L’apnée obstructive du sommeil (AOS) est caractérisée par des événements obstructifs récurrents complets et partiels des voies aériennes supérieures, entraînant une hypoxémie intermittente, une fluctuation du tonus autonome et une fragmentation du sommeil. Environ 34 % des hommes et 17% des femmes d’âge moyen répondent aux critères diagnostiques de l’AOS. La prévalence de l’AOS est 40 à 80 % chez les patients souffrant d’hypertension, d’insuffisance cardiaque, de maladie coronarienne, d’hypertension pulmonaire, de fibrillation auriculaire et d’accident vasculaire cérébral. Malgré sa prévalence élevée chez les patients atteints de maladies cardiaques et la vulnérabilité des patients cardiaques aux facteurs de stress liés à l’AOS et aux conséquences cardiovasculaires indésirables, l’AOS est souvent sous-estimée et sous-traitée dans la prise en charge des patients cardiovasculaires.
L’AHA (American Heart Association) recommande désormais le dépistage et la prise en charge de l’AOS chez les patients cardiovasculaires comme détaillé dans l’article ci-dessous.

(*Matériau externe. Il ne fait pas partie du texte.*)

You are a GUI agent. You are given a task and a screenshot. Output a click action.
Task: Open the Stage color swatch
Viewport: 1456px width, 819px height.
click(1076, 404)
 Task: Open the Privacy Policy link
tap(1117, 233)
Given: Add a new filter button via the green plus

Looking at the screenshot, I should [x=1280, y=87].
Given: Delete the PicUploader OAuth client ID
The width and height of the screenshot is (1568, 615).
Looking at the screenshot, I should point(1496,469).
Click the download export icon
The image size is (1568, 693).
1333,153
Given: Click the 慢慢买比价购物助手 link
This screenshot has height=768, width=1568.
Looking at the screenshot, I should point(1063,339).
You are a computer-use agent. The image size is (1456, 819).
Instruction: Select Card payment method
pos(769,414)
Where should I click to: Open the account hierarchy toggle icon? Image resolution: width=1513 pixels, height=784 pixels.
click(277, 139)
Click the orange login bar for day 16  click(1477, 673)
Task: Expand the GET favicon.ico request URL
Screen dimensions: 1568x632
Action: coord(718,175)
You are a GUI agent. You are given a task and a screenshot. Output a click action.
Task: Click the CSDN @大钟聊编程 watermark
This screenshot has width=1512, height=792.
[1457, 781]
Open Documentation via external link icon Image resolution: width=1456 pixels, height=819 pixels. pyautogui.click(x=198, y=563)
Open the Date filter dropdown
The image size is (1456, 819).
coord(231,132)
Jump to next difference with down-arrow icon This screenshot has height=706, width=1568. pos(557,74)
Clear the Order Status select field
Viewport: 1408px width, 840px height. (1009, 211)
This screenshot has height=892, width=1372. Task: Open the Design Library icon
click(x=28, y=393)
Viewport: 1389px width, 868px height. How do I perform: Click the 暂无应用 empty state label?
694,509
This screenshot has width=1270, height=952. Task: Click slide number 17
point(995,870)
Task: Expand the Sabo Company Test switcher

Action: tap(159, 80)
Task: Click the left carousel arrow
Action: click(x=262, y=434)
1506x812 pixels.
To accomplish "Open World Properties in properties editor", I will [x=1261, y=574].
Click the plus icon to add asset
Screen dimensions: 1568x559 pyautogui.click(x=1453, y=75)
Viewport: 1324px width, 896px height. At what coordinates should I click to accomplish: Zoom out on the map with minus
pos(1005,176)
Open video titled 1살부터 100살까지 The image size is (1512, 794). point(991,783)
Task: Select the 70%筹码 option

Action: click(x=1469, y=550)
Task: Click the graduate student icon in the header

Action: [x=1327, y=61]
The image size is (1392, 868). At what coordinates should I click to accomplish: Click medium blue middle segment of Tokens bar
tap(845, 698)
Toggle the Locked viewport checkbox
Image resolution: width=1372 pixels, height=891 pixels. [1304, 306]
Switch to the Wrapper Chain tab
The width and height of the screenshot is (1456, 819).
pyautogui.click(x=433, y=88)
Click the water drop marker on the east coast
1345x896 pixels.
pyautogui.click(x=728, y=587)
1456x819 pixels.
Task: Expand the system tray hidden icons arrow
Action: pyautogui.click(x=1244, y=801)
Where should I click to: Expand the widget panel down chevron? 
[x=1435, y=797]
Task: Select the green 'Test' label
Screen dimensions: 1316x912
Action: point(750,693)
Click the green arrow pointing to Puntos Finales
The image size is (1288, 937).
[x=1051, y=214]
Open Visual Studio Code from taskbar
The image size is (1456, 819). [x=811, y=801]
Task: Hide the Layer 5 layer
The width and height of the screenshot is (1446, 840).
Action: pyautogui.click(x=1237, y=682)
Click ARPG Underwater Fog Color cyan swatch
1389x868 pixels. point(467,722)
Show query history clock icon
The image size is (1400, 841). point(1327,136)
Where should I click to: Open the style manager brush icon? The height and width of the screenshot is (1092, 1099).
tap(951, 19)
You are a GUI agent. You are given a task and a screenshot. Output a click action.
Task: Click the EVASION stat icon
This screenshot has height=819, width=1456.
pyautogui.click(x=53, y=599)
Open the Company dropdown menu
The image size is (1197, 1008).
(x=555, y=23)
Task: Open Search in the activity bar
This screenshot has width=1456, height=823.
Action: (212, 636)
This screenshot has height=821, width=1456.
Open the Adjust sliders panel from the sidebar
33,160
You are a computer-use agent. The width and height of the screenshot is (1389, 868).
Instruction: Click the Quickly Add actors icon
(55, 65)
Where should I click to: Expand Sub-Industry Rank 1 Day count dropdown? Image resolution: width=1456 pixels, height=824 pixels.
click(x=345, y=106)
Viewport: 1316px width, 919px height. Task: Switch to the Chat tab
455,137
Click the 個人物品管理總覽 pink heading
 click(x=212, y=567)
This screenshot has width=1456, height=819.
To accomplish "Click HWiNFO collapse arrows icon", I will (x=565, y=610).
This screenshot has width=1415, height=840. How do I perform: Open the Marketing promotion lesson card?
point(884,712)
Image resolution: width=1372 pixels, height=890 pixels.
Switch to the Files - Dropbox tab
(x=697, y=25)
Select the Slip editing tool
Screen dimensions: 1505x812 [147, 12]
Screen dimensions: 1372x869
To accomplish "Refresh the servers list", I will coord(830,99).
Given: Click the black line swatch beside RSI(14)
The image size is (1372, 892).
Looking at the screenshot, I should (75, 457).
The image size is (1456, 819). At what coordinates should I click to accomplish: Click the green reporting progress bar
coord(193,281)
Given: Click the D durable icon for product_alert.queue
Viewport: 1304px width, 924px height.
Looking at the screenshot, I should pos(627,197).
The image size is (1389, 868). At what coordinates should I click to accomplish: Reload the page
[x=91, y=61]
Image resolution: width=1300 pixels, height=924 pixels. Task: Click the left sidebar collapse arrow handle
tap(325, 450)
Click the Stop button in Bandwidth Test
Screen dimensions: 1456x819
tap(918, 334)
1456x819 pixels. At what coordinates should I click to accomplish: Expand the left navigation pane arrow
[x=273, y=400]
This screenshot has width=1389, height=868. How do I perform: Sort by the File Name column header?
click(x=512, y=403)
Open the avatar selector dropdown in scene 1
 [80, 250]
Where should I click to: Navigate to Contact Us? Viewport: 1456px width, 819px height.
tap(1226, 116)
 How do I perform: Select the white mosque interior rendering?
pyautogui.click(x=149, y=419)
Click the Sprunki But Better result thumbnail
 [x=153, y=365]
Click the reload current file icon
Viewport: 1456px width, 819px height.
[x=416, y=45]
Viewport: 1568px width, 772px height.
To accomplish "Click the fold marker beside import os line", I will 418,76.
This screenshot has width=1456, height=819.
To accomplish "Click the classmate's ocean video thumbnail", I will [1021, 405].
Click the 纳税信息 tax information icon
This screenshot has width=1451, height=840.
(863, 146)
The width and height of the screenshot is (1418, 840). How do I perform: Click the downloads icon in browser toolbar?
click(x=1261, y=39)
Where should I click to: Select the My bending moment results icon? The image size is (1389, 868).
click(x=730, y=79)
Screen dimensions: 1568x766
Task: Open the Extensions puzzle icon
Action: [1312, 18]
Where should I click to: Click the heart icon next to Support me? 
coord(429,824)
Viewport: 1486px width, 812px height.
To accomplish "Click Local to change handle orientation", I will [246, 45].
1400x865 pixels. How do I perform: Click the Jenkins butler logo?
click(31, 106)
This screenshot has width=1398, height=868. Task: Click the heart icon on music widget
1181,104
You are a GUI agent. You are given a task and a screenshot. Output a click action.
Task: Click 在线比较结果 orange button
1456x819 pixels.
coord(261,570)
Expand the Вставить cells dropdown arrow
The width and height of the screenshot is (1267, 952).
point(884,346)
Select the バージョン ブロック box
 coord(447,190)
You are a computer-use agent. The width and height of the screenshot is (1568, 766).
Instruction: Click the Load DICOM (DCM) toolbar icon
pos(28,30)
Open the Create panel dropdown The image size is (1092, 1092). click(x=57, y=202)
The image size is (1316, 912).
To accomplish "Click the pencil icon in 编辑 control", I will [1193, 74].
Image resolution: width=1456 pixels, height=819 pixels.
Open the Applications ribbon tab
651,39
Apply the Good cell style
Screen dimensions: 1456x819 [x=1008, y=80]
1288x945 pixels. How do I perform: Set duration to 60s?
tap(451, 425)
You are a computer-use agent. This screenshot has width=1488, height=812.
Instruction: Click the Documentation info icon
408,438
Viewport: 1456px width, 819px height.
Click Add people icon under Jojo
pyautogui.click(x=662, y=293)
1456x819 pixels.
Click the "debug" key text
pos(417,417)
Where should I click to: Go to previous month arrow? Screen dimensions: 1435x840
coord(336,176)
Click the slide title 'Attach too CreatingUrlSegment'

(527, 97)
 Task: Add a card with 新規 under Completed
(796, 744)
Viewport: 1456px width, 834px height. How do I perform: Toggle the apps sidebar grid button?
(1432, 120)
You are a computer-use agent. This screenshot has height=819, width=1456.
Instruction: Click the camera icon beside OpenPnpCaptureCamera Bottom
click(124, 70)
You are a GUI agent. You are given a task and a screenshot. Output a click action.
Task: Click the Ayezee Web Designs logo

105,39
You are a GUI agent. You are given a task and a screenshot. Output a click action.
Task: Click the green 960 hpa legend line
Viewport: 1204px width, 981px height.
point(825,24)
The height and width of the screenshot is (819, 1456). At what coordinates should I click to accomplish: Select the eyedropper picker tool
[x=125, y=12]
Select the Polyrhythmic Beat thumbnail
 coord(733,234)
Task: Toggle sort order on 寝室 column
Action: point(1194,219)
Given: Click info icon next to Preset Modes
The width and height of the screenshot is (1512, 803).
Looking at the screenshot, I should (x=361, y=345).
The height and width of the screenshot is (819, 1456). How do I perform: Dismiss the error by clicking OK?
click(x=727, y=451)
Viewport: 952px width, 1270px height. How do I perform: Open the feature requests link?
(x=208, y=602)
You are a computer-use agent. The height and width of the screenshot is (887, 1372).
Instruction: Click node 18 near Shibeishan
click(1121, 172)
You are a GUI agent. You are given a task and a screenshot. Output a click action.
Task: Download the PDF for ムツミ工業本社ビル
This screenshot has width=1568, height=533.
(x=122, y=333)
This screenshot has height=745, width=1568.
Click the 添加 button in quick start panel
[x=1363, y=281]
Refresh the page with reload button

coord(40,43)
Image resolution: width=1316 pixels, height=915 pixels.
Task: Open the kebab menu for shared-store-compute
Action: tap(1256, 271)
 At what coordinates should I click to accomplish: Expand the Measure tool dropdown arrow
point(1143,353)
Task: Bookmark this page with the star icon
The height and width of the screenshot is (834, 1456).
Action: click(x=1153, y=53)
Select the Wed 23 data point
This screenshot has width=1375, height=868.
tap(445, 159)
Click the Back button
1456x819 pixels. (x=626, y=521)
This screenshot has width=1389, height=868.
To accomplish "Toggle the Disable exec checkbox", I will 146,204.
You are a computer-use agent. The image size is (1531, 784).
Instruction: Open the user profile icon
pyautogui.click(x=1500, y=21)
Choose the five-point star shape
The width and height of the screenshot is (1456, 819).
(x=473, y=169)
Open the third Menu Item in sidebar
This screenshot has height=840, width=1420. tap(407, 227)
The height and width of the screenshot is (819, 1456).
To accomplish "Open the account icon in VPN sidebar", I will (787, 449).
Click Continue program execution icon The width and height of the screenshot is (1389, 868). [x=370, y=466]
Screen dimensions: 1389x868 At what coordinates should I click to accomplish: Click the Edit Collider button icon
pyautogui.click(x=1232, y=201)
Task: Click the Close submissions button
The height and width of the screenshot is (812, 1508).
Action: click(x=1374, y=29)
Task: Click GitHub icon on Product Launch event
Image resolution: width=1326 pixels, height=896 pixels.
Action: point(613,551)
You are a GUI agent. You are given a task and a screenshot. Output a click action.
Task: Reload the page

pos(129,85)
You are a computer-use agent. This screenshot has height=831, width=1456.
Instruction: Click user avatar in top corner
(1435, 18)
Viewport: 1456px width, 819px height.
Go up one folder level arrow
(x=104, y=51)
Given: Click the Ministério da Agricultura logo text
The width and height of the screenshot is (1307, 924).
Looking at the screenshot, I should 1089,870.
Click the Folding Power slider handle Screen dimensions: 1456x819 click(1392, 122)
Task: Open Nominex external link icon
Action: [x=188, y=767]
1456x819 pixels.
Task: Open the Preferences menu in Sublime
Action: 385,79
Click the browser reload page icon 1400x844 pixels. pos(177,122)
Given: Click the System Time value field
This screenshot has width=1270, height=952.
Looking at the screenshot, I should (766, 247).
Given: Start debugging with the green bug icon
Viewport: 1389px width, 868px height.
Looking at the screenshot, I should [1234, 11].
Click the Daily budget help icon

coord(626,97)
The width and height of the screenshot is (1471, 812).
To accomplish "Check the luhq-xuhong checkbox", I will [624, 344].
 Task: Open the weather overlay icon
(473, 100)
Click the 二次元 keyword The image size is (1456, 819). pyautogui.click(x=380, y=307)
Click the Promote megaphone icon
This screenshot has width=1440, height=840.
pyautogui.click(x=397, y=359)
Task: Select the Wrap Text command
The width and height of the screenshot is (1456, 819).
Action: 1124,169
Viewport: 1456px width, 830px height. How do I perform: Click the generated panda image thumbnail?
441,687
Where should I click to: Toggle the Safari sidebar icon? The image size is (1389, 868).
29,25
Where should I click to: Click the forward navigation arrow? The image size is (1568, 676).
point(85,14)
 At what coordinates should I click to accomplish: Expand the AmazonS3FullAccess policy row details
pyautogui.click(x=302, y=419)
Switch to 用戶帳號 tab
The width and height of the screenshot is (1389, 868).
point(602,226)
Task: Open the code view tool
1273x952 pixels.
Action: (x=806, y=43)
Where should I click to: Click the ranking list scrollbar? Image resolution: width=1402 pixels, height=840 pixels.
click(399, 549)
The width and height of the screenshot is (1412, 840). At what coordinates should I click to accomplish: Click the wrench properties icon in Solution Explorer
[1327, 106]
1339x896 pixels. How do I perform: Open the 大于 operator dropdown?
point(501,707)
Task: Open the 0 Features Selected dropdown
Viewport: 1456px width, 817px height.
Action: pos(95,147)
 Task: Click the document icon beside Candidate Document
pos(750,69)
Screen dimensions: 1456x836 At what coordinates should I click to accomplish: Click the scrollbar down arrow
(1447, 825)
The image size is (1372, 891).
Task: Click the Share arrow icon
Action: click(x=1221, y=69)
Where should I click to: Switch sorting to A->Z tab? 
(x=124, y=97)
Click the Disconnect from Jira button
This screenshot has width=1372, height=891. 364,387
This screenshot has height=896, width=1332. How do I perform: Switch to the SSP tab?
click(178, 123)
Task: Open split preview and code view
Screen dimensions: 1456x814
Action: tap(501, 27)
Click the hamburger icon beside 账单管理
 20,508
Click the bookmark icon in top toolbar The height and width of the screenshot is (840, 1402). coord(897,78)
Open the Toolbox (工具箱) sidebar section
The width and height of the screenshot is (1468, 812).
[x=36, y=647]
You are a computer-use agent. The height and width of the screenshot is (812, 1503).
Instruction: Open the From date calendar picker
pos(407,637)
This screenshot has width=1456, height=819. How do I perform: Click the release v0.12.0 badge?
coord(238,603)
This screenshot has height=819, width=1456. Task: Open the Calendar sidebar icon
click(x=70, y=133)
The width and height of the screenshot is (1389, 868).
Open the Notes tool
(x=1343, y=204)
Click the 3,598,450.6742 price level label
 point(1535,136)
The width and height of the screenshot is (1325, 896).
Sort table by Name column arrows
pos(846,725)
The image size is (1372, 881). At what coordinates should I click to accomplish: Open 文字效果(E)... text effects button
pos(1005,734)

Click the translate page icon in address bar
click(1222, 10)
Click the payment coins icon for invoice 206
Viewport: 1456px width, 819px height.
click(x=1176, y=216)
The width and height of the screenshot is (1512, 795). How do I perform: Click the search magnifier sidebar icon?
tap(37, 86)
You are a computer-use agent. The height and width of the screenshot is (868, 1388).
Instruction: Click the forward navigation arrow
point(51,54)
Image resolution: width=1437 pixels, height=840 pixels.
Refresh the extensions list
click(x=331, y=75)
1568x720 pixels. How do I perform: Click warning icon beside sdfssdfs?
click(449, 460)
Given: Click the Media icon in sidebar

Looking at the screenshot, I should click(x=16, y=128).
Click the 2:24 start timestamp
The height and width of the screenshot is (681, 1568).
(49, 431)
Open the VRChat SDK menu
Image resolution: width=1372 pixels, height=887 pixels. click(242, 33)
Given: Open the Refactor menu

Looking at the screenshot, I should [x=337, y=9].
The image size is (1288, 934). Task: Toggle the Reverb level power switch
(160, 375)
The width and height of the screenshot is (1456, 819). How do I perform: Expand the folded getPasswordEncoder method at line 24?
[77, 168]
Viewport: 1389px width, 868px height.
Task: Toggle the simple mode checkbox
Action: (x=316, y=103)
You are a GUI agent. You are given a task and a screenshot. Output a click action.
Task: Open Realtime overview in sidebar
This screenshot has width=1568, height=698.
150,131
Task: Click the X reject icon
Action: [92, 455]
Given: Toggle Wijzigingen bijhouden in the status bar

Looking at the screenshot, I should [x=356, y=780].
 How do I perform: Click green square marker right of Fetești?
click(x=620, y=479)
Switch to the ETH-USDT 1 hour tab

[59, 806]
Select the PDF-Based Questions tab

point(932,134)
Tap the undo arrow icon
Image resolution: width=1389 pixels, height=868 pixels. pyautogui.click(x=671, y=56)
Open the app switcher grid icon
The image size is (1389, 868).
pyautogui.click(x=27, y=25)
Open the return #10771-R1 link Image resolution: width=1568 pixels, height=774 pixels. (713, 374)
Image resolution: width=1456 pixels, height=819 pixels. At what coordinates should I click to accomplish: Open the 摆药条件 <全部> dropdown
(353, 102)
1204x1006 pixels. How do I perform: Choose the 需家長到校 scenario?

Obstructive Sleep Apnea and Cardiovascular Disease: A Scientific Statement From the American Heart Association
Yeghiazarians Y, Jneid H, Tietjens JR, Redline S, Brown DL, El-Sherif N, Mehra R, Bozkurt B, Ndumele CE, Somers VK
Circulation. 2021;143:00–00. DOI: 10.1161/CIR.0000000000000988
Obstructive sleep apnea (OSA) is characterized by recurrent complete and partial upper airway obstructive events, resulting in intermittent hypoxemia, autonomic fluctuation, and sleep fragmentation. Approximately 34% and 17% of middle-aged men and women, respectively, meet the diagnostic criteria for OSA. Sleep disturbances are common and underdiagnosed among middle-aged and older adults, and the prevalence varies by race/ethnicity, sex, and obesity status. OSA prevalence is as high as 40% to 80% in patients with hypertension, heart failure, coronary artery disease, pulmonary hypertension, atrial fibrillation, and stroke. Despite its high prevalence in patients with heart disease and the vulnerability of cardiac patients to OSA-related stressors and adverse cardiovascular outcomes, OSA is often underrecognized and undertreated in cardiovascular practice. We recommend screening for OSA in patients with resistant/poorly controlled hypertension, pulmonary hypertension, and recurrent atrial fibrillation after either cardioversion or ablation. In patients with New York Heart Association class II to IV heart failure and suspicion of sleep-disordered breathing or excessive daytime sleepiness, a formal sleep assessment is reasonable. In patients with tachy-brady syndrome or ventricular tachycardia or survivors of sudden cardiac death in whom sleep apnea is suspected after a comprehensive sleep assessment, evaluation for sleep apnea should be considered. After stroke, clinical equipoise exists with respect to screening and treatment. Patients with nocturnally occurring angina, myocardial infarction, arrhythmias, or appropriate shocks from implanted cardioverter-defibrillators may be especially likely to have comorbid sleep apnea. All patients with OSA should be considered for treatment, including behavioral modifications and weight loss as indicated. Continuous positive airway pressure should be offered to patients with severe OSA, whereas oral appliances can be considered for those with mild to moderate OSA or for continuous positive airway pressure-intolerant patients. Follow-up sleep testing should be performed to assess the effectiveness of treatment.